Records from a data collection:
━━━━━━━━
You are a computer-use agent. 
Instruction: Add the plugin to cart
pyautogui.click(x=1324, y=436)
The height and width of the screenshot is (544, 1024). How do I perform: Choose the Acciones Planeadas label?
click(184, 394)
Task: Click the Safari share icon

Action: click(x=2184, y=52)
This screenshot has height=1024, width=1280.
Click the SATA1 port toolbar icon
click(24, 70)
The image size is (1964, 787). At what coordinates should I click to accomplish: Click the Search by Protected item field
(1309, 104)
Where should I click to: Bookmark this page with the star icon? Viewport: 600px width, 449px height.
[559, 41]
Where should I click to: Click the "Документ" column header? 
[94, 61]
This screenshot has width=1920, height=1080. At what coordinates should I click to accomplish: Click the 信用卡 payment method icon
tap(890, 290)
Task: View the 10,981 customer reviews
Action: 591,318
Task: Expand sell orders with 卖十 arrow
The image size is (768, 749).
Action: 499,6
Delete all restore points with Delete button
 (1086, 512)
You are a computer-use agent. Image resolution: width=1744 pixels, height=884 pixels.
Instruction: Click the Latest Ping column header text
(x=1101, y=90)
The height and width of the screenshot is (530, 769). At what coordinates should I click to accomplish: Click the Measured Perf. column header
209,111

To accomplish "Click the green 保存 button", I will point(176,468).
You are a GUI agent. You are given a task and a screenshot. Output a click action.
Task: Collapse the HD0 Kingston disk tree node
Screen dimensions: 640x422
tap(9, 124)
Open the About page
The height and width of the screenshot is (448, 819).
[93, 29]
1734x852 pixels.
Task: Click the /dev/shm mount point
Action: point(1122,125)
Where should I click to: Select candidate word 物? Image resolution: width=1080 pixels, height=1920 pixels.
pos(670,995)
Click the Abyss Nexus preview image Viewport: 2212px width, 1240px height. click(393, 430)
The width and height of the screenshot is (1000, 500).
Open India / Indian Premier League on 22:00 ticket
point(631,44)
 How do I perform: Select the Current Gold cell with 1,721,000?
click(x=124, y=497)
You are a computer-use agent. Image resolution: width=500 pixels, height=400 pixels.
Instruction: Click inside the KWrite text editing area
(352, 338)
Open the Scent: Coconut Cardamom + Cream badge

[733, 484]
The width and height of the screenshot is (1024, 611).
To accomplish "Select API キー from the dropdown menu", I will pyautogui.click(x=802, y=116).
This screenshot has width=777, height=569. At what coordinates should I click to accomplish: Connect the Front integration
━━━━━━━━
**Required task**
Update the records starting at the first line and ending at the line containing "(1309, 104)" by replacing "SATA1 port" with "SATA2 port". Leave everything else in those lines unchanged, and output only those lines.

**The solution**
You are a computer-use agent. 
Instruction: Add the plugin to cart
pyautogui.click(x=1324, y=436)
The height and width of the screenshot is (544, 1024). How do I perform: Choose the Acciones Planeadas label?
click(184, 394)
Task: Click the Safari share icon

Action: click(x=2184, y=52)
This screenshot has height=1024, width=1280.
Click the SATA2 port toolbar icon
click(24, 70)
The image size is (1964, 787). At what coordinates should I click to accomplish: Click the Search by Protected item field
(1309, 104)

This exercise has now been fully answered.